This invention relates to the field of three-dimensionally contoured packing sheets molded to substantially finished form from resilient material such as fibrous pulp or foam plastic, for packing in a shipping case or other container a stack of at least two directly superimposed layers of a plurality of elongated fragile objects, such as cylindrical fluorescent light tubes.
Molded packing sheets have been used with great success for many years to pack elongated fluorescent light tubes in shipping cases. The purpose of the packing sheets is to safeguard the tubes against breakage, by protecting them from mutual contact in the shipping case, and also to facilitate loading a stack of two or more layers of the tubes into the shipping case. The sheets are made of resilient material, such as molded fibrous pulp, which imparts cushioning characteristics to further protect the fragile tubes against breakage when a shipping case of the same encounters rough handling.
A typical molded pulp packing sheet, of the single layer type over which the present invention is a new and useful improvement, is disclosed in Chadbourne U.S. Pat. No. Des. 249,638 issued September 1978. This consists of a packing sheet molded to substantially finished form from fibrous pulp material which is three dimensionally contoured to provide upwardly directed contours including longitudinally spaced apart tube cradling surfaces for each tube and longitudinally extending narrow tube separating ribs for a plurality of tubes in an upper layer, and downwardly directed contours including a series of flat support surfaces to hold the rest of the sheet elevated thereabove to facilitate drying of the damp sheet during manufacture. See also in this regard Emery U.S. Pat. No. 2,984,345 issued May 1961.
One problem with light tube packing sheets of this general type occurs during the process of loading a stack of several layers of packed light tubes into a shipping case, the problem being that one layer of packed tubes tends to shift laterally with respect to a vertically adjacent layer of packed tubes in the stack, and the resulting mis-alignment makes it difficult to load the stack into the shipping case.
This problem is an old one, which has been recognized since the 1940's, as explained in Shepard U.S. Pat. No. 2,564,729 issued August 1951, and also in Shepard U.S. Pat. Nos. Des. 143,042 issued November 1945 and 2,568,769 issued September 1951. The Shepard '729 patent utilizes a packing sheet of the "double layer" type which folds back upon itself to provide both upper and lower protection for the ends of the light tubes, and solves the lateral shifting problem by means of cooperating raised formations and recessed formations in a "vertical" stack in which the tubes are positioned vertically directly one above the other.

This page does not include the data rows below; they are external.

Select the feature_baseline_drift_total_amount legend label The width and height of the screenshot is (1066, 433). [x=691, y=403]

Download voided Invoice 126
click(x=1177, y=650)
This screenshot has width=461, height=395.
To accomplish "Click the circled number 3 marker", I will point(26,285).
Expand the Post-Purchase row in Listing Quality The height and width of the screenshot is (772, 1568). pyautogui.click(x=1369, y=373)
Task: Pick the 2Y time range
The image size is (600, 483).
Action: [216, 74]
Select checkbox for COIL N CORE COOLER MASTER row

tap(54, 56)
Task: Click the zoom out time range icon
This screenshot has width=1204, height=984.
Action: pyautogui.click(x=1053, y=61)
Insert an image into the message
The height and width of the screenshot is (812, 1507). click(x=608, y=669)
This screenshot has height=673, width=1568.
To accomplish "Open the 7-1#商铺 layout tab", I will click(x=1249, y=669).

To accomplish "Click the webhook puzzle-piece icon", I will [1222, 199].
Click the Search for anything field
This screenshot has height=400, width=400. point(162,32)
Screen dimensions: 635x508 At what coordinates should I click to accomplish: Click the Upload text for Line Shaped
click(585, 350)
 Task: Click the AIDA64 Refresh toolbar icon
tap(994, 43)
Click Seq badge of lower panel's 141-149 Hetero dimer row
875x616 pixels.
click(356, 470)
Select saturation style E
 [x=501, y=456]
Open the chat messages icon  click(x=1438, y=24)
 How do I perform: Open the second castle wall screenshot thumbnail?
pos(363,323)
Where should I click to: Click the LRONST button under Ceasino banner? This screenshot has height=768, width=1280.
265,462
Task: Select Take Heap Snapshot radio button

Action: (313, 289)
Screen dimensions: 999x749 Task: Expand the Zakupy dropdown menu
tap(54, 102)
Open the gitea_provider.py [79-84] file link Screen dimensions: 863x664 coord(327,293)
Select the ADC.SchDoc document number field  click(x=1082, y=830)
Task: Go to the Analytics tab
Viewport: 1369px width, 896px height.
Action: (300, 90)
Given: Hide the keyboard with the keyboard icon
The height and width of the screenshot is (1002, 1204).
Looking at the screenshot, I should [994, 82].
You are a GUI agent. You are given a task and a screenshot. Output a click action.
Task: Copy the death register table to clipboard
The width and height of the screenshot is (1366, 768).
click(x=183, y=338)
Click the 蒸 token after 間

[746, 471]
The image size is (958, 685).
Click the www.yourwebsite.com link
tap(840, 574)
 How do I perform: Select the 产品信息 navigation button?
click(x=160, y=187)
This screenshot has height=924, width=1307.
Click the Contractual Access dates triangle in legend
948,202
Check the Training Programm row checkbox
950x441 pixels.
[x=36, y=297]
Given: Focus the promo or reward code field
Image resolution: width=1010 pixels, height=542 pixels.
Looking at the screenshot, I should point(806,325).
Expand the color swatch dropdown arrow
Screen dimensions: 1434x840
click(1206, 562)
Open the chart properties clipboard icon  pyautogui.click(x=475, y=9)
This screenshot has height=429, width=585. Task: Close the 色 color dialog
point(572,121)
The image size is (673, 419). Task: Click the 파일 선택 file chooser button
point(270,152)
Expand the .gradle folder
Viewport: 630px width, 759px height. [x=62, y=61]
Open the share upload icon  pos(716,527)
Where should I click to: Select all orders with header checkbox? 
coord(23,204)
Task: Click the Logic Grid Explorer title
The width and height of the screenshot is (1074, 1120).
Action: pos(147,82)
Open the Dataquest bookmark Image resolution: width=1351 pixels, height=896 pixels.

The other two Shepard patents utilize a packing sheet of the "single layer" type which does not fold back upon itself, and solve the lateral shifting problem by means of centrally located downribs which fit between adjacent tubes in the next lower layer but in a "staggered" stack in which tubes are horizontally offset in alternate rows.
While the Shepard patents disclose downwardly contoured means to prevent lateral shifting of one packed layer of tubes with respect to the packed layer of tubes immediately therebelow in the stack, they do not disclose a means of preventing lateral shifting in a "single layer" packing sheet of the general type disclosed in the aforesaid Chadbourne patent, for use in a so-called "vertical" stack of light tubes.
Thus, the problem heretofore unresolved by the prior art is the use of a single layer type packing sheet which includes means to prevent lateral shifting of one packed layer of light tubes with respect to an adjacent packed layer of tubes in a vertical as opposed to a staggered stack of tubes.